Through the lenses of Black Feminist and Intersectionality theories, this study aimed to explore MI experiences of Black social workers (N= 21) employed in healthcare institutions in Texas during COVID-19 pandemic, amid anti-Black racism and targeted violence. Interpretive phenomenological analysis supported in-depth understanding of the intersection of being a Black social worker and experiencing MI through the investigation of the following research question: “How do Black social workers in the state of Texas perceive race as a trigger of moral injury?” Virtual semi-structured interviews were conducted with participants; questions included how race influences interdisciplinary team communication, patient care, psychological safety, and professional efficacy. All interviews were transcribed verbatim and identifying information redacted. Initial coding was conducted to search for meaning statements from raw data. The research team met frequently to discuss initial constructs that led to comparisons within and across interviews to develop final themes. Consensus was reached on disagreements and peer debriefing, memo writing, and researcher triangulation was sought to enhance rigor.
The study revealed three primary themes that describe how RRS intersects with MI experiences for Black social workers: (1) the expectation of “white” professionalism, (2) long-term effects of acts of betrayal that devalue the Black experience, and (3) systemic doubt that fuels distrust, and hinders psychological safety. The results of this study identify additional factors that can lead to understanding how Black medical social workers may identify unique triggers of MI triggers, a consequence of historical and current systemic, structural forms of oppression resulting in individual, interpersonal, and institutional barriers that constrain the ethical practices of Black medical social workers.

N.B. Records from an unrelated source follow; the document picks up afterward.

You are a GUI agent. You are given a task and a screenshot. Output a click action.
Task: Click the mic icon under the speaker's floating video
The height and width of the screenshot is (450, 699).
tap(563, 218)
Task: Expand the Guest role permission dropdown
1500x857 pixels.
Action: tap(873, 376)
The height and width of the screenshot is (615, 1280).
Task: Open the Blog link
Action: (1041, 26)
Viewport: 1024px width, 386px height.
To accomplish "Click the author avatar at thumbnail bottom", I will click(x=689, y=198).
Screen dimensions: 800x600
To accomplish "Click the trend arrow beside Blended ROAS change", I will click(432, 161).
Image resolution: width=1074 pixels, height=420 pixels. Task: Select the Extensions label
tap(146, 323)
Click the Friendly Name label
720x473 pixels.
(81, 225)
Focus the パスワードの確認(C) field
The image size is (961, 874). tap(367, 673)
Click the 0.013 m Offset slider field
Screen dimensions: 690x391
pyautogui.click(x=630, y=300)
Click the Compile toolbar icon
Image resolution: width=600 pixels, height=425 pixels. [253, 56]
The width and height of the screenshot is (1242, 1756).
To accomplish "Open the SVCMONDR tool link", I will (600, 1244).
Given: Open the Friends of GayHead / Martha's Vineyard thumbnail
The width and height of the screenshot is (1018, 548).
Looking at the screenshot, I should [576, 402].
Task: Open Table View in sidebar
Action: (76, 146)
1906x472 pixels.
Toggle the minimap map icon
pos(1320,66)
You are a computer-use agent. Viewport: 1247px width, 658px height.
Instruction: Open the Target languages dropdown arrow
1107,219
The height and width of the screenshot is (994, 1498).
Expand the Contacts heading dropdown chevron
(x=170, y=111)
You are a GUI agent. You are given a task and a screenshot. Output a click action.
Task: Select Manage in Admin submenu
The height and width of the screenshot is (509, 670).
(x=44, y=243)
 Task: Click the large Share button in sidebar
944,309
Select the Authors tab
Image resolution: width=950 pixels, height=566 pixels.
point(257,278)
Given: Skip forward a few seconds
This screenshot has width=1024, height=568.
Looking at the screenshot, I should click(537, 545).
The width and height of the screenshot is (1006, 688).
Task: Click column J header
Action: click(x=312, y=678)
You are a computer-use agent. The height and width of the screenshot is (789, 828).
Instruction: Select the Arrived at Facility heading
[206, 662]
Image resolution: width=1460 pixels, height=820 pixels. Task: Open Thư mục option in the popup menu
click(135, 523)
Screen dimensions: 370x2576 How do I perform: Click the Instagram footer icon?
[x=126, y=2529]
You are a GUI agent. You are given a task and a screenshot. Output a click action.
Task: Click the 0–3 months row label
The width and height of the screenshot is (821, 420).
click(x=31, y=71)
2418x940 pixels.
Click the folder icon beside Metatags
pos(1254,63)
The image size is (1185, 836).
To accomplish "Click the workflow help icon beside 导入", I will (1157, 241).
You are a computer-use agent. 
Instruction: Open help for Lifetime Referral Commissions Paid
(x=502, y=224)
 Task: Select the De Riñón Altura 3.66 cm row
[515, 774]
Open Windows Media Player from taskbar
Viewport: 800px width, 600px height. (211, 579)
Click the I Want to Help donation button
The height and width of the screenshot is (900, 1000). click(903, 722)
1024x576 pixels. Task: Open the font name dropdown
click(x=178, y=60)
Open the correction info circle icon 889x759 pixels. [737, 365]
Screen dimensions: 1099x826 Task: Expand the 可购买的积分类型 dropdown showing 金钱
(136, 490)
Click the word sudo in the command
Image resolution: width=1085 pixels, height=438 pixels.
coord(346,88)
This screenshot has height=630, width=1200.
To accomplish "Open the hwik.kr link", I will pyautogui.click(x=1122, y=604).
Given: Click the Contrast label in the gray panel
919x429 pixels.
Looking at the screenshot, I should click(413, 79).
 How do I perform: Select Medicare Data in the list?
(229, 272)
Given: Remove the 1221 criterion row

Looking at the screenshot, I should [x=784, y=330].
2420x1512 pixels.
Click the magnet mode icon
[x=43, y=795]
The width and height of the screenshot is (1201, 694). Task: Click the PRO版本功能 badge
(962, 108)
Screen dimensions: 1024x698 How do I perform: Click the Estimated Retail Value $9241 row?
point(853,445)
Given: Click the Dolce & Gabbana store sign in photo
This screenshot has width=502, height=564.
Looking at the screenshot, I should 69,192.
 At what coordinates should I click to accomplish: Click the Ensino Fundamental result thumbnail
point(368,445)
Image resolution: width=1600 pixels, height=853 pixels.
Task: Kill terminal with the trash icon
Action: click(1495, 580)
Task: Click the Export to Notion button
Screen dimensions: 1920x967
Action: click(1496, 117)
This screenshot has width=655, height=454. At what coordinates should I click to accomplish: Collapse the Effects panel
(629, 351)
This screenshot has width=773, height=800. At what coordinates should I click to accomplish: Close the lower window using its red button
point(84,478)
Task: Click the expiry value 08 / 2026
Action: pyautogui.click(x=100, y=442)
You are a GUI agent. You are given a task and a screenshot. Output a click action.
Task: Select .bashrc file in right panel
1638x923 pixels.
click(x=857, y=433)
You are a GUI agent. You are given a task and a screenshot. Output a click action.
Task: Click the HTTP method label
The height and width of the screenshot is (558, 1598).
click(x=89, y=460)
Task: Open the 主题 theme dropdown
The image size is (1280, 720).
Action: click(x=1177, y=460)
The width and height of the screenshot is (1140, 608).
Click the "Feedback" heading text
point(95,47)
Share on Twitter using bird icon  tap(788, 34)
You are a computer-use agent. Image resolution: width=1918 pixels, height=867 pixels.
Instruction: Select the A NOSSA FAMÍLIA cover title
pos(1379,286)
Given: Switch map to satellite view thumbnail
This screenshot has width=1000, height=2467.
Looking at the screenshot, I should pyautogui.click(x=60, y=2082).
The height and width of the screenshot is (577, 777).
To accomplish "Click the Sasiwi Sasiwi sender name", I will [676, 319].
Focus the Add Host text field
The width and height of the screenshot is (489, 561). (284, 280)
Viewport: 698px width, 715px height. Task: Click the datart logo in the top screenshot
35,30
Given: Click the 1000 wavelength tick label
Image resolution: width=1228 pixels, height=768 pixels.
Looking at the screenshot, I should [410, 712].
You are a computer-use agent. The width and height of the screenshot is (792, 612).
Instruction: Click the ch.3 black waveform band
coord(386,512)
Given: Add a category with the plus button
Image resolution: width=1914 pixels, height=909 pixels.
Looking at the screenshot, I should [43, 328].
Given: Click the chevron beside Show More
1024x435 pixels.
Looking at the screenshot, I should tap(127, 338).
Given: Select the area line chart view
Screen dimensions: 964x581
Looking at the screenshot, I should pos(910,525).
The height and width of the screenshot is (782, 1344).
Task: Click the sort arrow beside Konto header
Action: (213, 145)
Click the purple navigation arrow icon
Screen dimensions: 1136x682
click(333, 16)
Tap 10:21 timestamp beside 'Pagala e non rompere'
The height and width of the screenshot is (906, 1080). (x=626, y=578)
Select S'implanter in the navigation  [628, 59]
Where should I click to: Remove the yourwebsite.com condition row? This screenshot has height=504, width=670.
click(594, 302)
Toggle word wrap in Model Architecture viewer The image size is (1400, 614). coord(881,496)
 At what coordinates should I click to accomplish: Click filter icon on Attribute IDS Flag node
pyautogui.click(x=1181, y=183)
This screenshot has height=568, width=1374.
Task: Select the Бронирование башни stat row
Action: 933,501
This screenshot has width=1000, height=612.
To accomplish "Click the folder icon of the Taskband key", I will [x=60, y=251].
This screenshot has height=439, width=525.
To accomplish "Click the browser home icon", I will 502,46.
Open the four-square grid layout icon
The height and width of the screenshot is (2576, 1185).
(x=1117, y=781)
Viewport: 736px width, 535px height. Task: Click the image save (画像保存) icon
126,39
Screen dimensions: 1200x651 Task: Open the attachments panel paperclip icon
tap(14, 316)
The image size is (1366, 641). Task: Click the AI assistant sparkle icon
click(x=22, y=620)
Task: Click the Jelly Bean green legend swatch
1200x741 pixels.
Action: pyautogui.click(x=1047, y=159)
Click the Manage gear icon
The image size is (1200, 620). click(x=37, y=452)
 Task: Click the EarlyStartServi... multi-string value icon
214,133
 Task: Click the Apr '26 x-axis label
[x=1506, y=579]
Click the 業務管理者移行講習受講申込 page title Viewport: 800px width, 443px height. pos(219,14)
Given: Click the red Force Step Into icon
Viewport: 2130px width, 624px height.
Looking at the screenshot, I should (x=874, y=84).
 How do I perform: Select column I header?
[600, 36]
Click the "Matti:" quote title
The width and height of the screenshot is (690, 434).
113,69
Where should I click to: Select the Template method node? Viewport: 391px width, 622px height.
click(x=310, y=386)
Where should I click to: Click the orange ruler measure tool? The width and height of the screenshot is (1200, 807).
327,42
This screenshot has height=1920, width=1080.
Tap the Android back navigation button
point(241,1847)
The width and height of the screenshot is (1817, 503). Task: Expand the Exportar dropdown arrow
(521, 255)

Research implications call for recentering knowledge on MI to integrate perspectives of BIPOC communities. Standardized measures of MI fail to capture the complexity of MI with respect to RRS in healthcare and overlook how systems of oppression may influence unique MI experiences rooted in social injustice. Quantitative and qualitative methodological designs ought to assess for MI and RRS by developing culturally informed and inclusive research practices and teams aimed at deconstructing the homogeneity of the healthcare workforce.